→ Goal of the exercise
Restate word for word the line containing "Click the Material/Map Browser scrollbar" and each line that follows it, through the last line below, and nothing else.
::::::::
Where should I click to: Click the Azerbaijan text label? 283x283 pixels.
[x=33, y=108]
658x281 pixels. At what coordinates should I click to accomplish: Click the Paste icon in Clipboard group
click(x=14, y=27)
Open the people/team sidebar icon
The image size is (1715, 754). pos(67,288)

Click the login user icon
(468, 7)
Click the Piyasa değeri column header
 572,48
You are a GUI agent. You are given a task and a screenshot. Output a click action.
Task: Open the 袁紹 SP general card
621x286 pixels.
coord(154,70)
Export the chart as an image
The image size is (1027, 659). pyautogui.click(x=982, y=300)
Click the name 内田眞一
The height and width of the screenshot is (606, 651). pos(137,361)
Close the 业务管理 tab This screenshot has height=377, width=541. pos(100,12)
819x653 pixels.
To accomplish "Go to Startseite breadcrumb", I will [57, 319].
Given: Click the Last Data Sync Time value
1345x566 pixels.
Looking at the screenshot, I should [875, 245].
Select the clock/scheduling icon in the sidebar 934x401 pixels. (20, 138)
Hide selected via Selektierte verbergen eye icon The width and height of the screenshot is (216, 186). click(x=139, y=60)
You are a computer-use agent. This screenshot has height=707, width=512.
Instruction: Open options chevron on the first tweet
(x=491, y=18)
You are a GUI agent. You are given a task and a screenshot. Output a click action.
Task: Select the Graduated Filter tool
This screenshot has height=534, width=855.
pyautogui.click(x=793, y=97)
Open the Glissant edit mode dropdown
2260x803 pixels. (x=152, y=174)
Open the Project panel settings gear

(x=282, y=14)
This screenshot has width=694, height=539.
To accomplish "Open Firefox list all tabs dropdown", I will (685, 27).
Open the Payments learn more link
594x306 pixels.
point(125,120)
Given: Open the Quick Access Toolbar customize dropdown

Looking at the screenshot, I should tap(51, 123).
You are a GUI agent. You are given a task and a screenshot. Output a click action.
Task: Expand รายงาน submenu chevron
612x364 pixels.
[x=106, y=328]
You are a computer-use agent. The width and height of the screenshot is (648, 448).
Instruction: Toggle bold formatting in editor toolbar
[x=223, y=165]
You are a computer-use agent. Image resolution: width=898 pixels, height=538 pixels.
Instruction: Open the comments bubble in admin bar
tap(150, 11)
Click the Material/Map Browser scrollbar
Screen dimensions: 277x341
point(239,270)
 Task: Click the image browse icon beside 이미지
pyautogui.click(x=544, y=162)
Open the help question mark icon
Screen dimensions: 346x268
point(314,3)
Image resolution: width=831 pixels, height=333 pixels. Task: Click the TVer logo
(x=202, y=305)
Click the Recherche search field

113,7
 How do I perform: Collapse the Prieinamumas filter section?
::::::::
→ The completed task
Click the Material/Map Browser scrollbar
Screen dimensions: 277x341
point(239,270)
 Task: Click the image browse icon beside 이미지
pyautogui.click(x=544, y=162)
Open the help question mark icon
Screen dimensions: 346x268
point(314,3)
Image resolution: width=831 pixels, height=333 pixels. Task: Click the TVer logo
(x=202, y=305)
Click the Recherche search field

113,7
 How do I perform: Collapse the Prieinamumas filter section?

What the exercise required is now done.